Guardian's Day: An Account by Brachford Hidre

Guardian's Day: An Account by Brachford Hidre

The blanket of snow covered the countryside, a little picture from a play wrapped up in a bow. I could hear the bells from my home, as I worked on my arborvitaes, and looked up from the pruned branches that now lay strewn across my land.

The bells did not stop ringing.

Even as I made my way into town, the bells grew louder, and more frantic, as if to alert the whole prefecture, that there was something we needed to know.

I was only a few hundred feet away when the cries became apparent over the ringing of the bells. For too long, all we had known were the screams of sorrow, the weepings that come with pain and loss. These were the pained screams of great joy.

Rigel, who had perished the night before, lost to a bout of sepsis, was sat up, on the stoop of the temple door, naked as the day he was born, shaking and wide-eyed, held tightly by his wife.

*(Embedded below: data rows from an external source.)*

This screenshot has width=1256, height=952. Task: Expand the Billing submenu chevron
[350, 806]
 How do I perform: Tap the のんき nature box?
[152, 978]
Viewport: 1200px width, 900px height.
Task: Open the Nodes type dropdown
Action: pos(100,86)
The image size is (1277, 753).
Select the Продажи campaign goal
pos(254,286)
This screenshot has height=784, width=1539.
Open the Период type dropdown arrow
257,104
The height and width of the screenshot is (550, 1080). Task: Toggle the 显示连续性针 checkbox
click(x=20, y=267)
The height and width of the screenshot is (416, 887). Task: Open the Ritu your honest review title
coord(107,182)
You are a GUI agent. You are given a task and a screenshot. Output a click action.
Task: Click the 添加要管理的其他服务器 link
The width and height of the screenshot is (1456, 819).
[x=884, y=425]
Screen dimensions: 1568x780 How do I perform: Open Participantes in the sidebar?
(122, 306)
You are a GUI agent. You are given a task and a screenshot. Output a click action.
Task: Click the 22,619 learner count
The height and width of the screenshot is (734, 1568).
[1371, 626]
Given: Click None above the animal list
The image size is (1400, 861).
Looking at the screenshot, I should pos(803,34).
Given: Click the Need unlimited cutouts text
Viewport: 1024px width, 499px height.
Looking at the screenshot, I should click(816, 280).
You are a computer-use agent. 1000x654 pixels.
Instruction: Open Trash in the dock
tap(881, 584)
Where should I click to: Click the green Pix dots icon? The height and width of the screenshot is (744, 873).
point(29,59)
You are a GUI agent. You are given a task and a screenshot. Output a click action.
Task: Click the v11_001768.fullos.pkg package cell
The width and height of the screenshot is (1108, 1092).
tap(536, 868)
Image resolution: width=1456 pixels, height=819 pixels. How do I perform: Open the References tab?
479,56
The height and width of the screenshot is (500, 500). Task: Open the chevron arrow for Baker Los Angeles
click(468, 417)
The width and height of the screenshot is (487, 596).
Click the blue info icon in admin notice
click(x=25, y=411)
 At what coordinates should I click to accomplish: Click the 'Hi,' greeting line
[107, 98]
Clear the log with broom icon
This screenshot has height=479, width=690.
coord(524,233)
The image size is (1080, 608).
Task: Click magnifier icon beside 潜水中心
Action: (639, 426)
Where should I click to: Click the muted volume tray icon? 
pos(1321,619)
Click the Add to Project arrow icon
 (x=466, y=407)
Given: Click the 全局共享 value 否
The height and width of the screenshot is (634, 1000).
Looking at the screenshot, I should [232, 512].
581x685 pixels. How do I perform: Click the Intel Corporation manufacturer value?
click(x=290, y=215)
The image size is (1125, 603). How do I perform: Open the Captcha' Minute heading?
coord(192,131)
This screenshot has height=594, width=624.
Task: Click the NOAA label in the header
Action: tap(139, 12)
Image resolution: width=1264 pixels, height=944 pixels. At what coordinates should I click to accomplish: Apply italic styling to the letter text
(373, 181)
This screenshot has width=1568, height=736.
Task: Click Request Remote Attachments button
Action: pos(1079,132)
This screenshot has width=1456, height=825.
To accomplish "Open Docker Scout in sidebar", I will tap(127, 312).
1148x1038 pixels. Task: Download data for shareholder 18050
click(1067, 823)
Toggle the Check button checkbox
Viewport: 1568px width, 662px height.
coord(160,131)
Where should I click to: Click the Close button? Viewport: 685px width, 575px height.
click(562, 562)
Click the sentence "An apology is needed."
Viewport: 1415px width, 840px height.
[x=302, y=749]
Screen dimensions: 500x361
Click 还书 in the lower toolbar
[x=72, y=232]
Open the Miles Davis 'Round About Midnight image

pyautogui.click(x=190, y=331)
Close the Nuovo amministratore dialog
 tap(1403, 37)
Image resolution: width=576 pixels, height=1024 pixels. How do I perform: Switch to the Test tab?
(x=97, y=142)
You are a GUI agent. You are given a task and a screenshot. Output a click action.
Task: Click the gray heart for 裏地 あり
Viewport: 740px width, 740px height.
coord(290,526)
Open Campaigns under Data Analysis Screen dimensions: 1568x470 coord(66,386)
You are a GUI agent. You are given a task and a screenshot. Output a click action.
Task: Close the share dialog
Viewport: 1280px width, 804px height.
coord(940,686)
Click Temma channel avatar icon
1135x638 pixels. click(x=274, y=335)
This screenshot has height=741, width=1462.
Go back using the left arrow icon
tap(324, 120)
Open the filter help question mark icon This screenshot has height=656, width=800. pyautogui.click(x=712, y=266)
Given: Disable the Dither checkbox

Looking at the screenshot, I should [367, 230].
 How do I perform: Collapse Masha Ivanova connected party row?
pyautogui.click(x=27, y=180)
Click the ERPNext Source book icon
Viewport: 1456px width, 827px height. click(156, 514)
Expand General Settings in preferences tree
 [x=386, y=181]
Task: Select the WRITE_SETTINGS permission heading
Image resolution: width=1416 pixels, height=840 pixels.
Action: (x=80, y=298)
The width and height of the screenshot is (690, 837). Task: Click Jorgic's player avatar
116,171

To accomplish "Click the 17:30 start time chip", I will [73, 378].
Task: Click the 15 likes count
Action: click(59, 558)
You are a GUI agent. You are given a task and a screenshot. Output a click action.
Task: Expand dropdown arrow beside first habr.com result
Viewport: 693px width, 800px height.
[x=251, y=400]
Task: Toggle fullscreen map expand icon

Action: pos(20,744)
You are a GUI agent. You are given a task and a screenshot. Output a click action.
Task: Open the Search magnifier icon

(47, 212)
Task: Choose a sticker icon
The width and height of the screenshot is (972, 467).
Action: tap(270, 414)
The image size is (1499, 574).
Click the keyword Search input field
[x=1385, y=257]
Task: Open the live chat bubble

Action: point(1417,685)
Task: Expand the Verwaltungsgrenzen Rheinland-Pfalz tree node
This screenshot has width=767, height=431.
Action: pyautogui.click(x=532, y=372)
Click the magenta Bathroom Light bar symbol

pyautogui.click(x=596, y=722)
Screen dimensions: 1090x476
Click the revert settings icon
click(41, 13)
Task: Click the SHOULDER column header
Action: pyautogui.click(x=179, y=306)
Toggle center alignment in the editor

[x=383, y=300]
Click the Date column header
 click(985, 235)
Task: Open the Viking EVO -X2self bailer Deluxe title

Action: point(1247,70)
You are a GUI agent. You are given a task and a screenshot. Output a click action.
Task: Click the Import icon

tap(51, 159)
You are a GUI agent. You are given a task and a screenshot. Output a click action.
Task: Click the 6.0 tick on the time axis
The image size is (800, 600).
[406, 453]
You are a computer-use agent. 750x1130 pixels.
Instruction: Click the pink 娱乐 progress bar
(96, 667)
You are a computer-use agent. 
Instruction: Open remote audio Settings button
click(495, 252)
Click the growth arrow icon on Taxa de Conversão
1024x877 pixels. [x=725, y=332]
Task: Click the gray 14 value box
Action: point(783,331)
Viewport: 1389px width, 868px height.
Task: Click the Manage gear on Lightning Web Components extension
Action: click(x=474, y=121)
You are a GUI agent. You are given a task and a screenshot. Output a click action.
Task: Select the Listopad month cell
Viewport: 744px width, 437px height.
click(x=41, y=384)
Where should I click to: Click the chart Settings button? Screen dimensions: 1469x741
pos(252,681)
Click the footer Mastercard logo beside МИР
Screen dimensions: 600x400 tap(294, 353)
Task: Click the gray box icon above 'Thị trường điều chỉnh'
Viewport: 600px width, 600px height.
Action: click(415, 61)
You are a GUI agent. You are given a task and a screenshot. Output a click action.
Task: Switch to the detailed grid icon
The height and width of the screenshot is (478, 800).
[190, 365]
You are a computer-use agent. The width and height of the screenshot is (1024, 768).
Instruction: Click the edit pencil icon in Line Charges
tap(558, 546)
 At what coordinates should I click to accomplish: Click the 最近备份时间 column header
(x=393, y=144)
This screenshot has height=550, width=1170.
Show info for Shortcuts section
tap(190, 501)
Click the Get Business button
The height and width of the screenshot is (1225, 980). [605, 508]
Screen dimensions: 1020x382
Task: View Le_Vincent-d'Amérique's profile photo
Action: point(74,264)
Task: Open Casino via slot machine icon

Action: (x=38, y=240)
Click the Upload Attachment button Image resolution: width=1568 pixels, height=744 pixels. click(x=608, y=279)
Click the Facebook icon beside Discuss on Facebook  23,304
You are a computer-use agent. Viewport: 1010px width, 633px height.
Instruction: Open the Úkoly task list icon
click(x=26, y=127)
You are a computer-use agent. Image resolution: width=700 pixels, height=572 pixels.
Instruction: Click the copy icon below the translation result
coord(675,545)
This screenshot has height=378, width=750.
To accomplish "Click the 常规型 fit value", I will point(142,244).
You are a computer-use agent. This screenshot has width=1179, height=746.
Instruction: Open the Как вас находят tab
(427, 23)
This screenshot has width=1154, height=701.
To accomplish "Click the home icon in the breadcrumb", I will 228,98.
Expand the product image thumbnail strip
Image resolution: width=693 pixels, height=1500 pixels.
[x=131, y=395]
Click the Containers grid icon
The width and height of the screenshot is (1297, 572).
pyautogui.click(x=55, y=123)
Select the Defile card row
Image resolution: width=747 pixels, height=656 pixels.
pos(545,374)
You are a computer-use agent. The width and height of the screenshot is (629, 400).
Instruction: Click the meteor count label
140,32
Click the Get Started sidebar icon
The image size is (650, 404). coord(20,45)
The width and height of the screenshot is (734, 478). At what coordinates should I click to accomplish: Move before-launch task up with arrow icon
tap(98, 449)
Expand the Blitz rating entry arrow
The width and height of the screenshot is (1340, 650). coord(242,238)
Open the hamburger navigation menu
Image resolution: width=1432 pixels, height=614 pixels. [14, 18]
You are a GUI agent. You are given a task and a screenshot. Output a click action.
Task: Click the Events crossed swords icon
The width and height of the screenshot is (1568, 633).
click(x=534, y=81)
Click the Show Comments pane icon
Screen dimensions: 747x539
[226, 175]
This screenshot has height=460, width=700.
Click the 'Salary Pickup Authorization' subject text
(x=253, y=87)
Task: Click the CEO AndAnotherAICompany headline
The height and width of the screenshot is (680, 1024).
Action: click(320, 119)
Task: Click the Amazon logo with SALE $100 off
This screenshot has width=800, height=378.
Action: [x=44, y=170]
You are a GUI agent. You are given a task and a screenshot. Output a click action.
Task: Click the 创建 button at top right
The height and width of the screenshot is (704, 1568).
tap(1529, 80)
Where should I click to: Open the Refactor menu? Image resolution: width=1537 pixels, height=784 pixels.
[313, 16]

He was Rigel, that much was certain. But I only knew because of a sharp memory. His wife cried into the sky, holding his head tight to her chest, her wrinkled skin and white hair protected from the cold by her hand-sewn coat. But Rigel was the spitting image of when he would leap from the barn to the bales below, when he would outpace the oxen during plowing season.

The town was gathering in front of the temple now, and everyone was quiet, save for Edna. We began to look at each other, not knowing how to proceed. 

Well, we should wrap him up then. Myrt took off his own cloak, and wrapped both Edna and Rigel in its worn threads. Rigel moved his eyes for the first time since I had seen him alive again.

He opened his mouth, and he let out a vile and strong mix upon the steps. Wiping his mouth on the cloak, her looked at us. 

"I’m alive," he said. "I feel better than I ever have. Who saved me?"

"No one," said Myrt. "You just woke up. Do you know how you got to the temple?"

Rigel said nothing, but simply turned around where he sat, and pointed to the annex. "In there", he said. "I came from there."

"From the temple? You came from the temple?"

"Yes."

Archibald, the cleric, demanded Rigel rid himself of such blaspheme, and renounce the lie he had bespoke. Others amongst the crowd found themselves overtaken with gratitude, and prostrated themselves in prayer. Some to the Guardians, others to Rigel himself. Edna was kissing his hands and feet, tears streaming from her eyes.

Myrt was the first to look inside. As he opened the door, a light began to shine through the portal, blinding us, even against the white of the snow. 

"What is that!" he exclaimed, stepping back and falling into the snow behind him. "It’s - it’s beautiful!"

I looked inside, steeling myself into submission. It was a crystal.